Directions for this task
Lines before the one containing "The width and height of the screenshot is (1456, 818)." are not wanted. Transcribe that line and all after it exactly, to the end of the entries.

[Pixel coordinate grounding data]
+-------+

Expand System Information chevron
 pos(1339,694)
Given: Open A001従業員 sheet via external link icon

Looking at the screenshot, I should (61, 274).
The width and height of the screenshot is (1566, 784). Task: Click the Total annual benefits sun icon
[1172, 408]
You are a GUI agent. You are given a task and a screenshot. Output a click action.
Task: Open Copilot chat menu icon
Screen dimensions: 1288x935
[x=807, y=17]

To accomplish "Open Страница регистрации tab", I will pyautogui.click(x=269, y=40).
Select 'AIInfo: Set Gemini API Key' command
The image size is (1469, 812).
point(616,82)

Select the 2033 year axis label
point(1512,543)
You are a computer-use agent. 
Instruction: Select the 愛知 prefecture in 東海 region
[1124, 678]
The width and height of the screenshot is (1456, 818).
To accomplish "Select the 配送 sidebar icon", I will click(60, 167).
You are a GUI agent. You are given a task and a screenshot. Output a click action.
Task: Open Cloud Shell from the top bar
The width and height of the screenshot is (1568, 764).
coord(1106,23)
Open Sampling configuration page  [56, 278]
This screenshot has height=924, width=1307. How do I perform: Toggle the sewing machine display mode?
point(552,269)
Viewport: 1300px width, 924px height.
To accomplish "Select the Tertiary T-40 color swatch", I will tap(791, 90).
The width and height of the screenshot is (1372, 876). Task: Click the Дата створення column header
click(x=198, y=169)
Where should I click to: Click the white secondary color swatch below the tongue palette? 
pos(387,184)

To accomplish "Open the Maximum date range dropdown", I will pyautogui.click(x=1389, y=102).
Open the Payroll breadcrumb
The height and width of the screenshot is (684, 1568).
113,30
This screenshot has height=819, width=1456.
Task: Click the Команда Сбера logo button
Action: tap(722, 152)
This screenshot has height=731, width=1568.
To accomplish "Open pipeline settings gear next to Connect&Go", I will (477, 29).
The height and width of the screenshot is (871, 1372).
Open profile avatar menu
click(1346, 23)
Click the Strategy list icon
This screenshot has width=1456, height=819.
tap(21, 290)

+-------+

Answer area
The width and height of the screenshot is (1456, 818).
To accomplish "Select the 配送 sidebar icon", I will click(60, 167).
You are a GUI agent. You are given a task and a screenshot. Output a click action.
Task: Open Cloud Shell from the top bar
The width and height of the screenshot is (1568, 764).
coord(1106,23)
Open Sampling configuration page  [56, 278]
This screenshot has height=924, width=1307. How do I perform: Toggle the sewing machine display mode?
point(552,269)
Viewport: 1300px width, 924px height.
To accomplish "Select the Tertiary T-40 color swatch", I will tap(791, 90).
The width and height of the screenshot is (1372, 876). Task: Click the Дата створення column header
click(x=198, y=169)
Where should I click to: Click the white secondary color swatch below the tongue palette? 
pos(387,184)

To accomplish "Open the Maximum date range dropdown", I will pyautogui.click(x=1389, y=102).
Open the Payroll breadcrumb
The height and width of the screenshot is (684, 1568).
113,30
This screenshot has height=819, width=1456.
Task: Click the Команда Сбера logo button
Action: tap(722, 152)
This screenshot has height=731, width=1568.
To accomplish "Open pipeline settings gear next to Connect&Go", I will (477, 29).
The height and width of the screenshot is (871, 1372).
Open profile avatar menu
click(1346, 23)
Click the Strategy list icon
This screenshot has width=1456, height=819.
tap(21, 290)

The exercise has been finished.